* Start RECORDED INFORMATION *

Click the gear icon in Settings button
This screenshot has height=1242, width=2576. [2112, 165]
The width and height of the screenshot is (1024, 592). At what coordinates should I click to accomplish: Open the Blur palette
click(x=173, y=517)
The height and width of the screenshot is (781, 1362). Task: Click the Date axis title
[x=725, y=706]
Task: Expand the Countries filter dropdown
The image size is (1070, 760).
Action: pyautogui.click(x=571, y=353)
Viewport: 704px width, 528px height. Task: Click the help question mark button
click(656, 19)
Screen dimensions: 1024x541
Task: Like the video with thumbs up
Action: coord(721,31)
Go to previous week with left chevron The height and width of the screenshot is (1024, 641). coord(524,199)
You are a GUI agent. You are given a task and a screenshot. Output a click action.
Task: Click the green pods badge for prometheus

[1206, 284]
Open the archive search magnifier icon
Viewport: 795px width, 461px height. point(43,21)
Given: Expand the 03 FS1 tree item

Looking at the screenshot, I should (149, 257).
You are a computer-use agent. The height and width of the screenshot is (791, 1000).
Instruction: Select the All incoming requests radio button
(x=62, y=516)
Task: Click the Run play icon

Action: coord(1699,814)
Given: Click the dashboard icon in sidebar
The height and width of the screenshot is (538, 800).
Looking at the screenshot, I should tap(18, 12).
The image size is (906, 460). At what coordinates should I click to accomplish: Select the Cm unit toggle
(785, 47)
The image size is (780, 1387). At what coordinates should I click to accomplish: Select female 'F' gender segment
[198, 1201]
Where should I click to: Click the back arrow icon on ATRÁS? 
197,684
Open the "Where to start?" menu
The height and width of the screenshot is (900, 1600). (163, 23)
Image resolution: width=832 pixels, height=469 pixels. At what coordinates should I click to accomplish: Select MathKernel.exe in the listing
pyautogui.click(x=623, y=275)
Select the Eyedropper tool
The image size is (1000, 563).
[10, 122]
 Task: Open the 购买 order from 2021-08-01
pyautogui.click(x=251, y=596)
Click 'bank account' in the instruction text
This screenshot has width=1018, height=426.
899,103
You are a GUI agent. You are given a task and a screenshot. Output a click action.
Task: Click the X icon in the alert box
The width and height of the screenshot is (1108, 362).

* End RECORDED INFORMATION *

- TASK PROMPT -
Reproduce all of the records above verbatim, keeping every line in its original order.

- SOLVED PROBLEM -
Click the gear icon in Settings button
This screenshot has height=1242, width=2576. [2112, 165]
The width and height of the screenshot is (1024, 592). At what coordinates should I click to accomplish: Open the Blur palette
click(x=173, y=517)
The height and width of the screenshot is (781, 1362). Task: Click the Date axis title
[x=725, y=706]
Task: Expand the Countries filter dropdown
The image size is (1070, 760).
Action: pyautogui.click(x=571, y=353)
Viewport: 704px width, 528px height. Task: Click the help question mark button
click(656, 19)
Screen dimensions: 1024x541
Task: Like the video with thumbs up
Action: coord(721,31)
Go to previous week with left chevron The height and width of the screenshot is (1024, 641). coord(524,199)
You are a GUI agent. You are given a task and a screenshot. Output a click action.
Task: Click the green pods badge for prometheus

[1206, 284]
Open the archive search magnifier icon
Viewport: 795px width, 461px height. point(43,21)
Given: Expand the 03 FS1 tree item

Looking at the screenshot, I should (149, 257).
You are a computer-use agent. The height and width of the screenshot is (791, 1000).
Instruction: Select the All incoming requests radio button
(x=62, y=516)
Task: Click the Run play icon

Action: coord(1699,814)
Given: Click the dashboard icon in sidebar
The height and width of the screenshot is (538, 800).
Looking at the screenshot, I should tap(18, 12).
The image size is (906, 460). At what coordinates should I click to accomplish: Select the Cm unit toggle
(785, 47)
The image size is (780, 1387). At what coordinates should I click to accomplish: Select female 'F' gender segment
[198, 1201]
Where should I click to: Click the back arrow icon on ATRÁS? 
197,684
Open the "Where to start?" menu
The height and width of the screenshot is (900, 1600). (163, 23)
Image resolution: width=832 pixels, height=469 pixels. At what coordinates should I click to accomplish: Select MathKernel.exe in the listing
pyautogui.click(x=623, y=275)
Select the Eyedropper tool
The image size is (1000, 563).
[10, 122]
 Task: Open the 购买 order from 2021-08-01
pyautogui.click(x=251, y=596)
Click 'bank account' in the instruction text
This screenshot has width=1018, height=426.
899,103
You are a GUI agent. You are given a task and a screenshot. Output a click action.
Task: Click the X icon in the alert box
The width and height of the screenshot is (1108, 362).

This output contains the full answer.